Candidates were asked to identify this graph in Question 8 from the first paper of 2015 and Question 10 from the first paper of 2009. The standards for labelling and graphical representation are well summarised by this Cochrane document (however, it appears that careful adherence to standards is no defence against the absence of useful content). A more thorough discussion of the forest plot takes place in the relevant Required Reading chapter from the Primary Exam Collection.

In summary, to answer the abovementioned SAQs one needs to known only these features:

  • The horizontal lines: the confidence interval of the individual study
  • The position of the square: a point estimate of the odds ratio (OR)
  • The size of the square: the weight of the study according to the weighing rules of the meta-analysis, likely representing the sample size and statistical power. 

A funnel plot

A funnel plot is scatter plot of the intervention effect estimates from individual studies against some measure of each study’s size or precision. At least this is the definition given to it by the Cochrane HandbookQuestion 13 from the second paper of 2014 presented this graphic device to the candidates, asking them to identify its lines and reasons for assymmetry within it.

Cardinal features:

  • The effect is plotted on the horsiontal axis
  • The study size is plotted on the vertical axis
  • Small studies have very varied findings and scatter wildly (at the bottom)
  • As the studies get bigger, they get more precise. The data concentrates into the "spout" of the funnel.

The lines? what do they mean? Said best by the laconic college:

  • Outer dashed lines-triangular region where 95% of studies are expected to lie. This triangle is centred on a fixed effect summary estimate, and extens 1.96 standard errors in each direction. If no bias is present, this triangle will  include about 95% of studies, provided the true treatment effect is the same in each study (i.e. none were using some sort of dodgy home-made levosimendan, for instance).
  • Solid vertical line- no intervention effect. This corresponds to an OR of 1.00.

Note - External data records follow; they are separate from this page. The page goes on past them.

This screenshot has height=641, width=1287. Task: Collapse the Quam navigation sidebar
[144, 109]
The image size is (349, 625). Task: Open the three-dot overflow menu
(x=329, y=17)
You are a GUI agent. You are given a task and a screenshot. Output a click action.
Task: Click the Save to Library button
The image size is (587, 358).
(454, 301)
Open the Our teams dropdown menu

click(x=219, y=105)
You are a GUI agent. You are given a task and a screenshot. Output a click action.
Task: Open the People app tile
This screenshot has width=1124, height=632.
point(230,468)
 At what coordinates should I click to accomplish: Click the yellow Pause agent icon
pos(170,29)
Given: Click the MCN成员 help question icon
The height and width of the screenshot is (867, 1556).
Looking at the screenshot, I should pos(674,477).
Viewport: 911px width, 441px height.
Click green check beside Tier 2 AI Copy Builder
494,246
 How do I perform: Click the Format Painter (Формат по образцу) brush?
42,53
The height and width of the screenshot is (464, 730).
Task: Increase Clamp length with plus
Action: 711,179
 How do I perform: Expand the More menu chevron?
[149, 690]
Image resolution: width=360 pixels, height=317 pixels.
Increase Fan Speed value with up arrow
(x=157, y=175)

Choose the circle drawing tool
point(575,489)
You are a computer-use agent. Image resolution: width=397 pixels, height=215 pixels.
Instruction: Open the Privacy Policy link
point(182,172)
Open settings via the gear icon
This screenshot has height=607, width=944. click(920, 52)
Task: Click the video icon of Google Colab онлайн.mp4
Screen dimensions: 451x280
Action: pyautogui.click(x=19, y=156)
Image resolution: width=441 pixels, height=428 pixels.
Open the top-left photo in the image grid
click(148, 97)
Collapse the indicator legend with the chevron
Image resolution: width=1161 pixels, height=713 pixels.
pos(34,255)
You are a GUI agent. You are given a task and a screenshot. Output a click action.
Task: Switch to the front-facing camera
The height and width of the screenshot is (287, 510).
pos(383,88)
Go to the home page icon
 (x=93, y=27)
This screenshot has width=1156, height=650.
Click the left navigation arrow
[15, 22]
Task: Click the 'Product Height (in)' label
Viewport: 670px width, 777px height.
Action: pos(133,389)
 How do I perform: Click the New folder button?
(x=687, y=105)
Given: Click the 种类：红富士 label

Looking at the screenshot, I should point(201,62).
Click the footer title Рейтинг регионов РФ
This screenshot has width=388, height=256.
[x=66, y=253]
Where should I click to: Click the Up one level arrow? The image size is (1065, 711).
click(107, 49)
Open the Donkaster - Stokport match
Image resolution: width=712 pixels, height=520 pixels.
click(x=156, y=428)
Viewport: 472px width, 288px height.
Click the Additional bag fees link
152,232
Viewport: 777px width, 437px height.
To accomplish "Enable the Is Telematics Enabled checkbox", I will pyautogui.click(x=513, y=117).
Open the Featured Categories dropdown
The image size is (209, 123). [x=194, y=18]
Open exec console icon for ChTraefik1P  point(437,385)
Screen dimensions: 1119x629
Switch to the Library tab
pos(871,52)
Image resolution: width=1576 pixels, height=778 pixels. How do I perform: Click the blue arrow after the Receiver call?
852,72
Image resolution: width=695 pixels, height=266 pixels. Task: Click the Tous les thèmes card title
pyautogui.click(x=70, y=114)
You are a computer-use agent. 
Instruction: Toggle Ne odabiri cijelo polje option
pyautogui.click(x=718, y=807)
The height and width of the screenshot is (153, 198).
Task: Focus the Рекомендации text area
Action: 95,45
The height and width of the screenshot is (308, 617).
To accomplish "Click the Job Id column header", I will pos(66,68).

Causes of assymmetry are well summarised by Sterne et al (2011), whose Box 1 I have shamelessly stolen:

Sources of Assymmetry in Funnel Plots

Reporting biases

  • Delayed publication (also known as time lag or pipeline) bias
  • Location biases (eg, language bias, citation bias, multiple publication bias)
  • Selective outcome reporting
  • Selective analysis reporting

Poor methodological quality
i.e. smalle studies inflated the effect size

  • Poor methodological design
  • Inadequate analysis
  • Fraud
 
 

True heterogeneity

  • Size of effect differs according to study size
    (eg, in smaller studies the intervention was less intense: eg. PROSEVA trial)

Artefactual

  • In some circumstances, sampling variation can lead to an association between the intervention effect and its standard error

Chance

  • Asymmetry may occur by chance, which motivates the use of asymmetry tests

References

DerSimonian, Rebecca, and Nan Laird. "Meta-analysis in clinical trials."Controlled clinical trials 7.3 (1986): 177-188.

Rockette, H. E., and C. K. Redmond. "Limitations and advantages of meta-analysis in clinical trials." Cancer Clinical Trials. Springer Berlin Heidelberg, 1988. 99-104.

Walker, Esteban, Adrian V. Hernandez, and Michael W. Kattan. "Meta-analysis: Its strengths and limitations." Cleveland Clinic Journal of Medicine75.6 (2008): 431-439.

Methodological Expectations of Cochrane Intervention Reviews

Sterne, Jonathan AC, et al. "Recommendations for examining and interpreting funnel plot asymmetry in meta-analyses of randomised controlled trials." Bmj 343 (2011): d4002.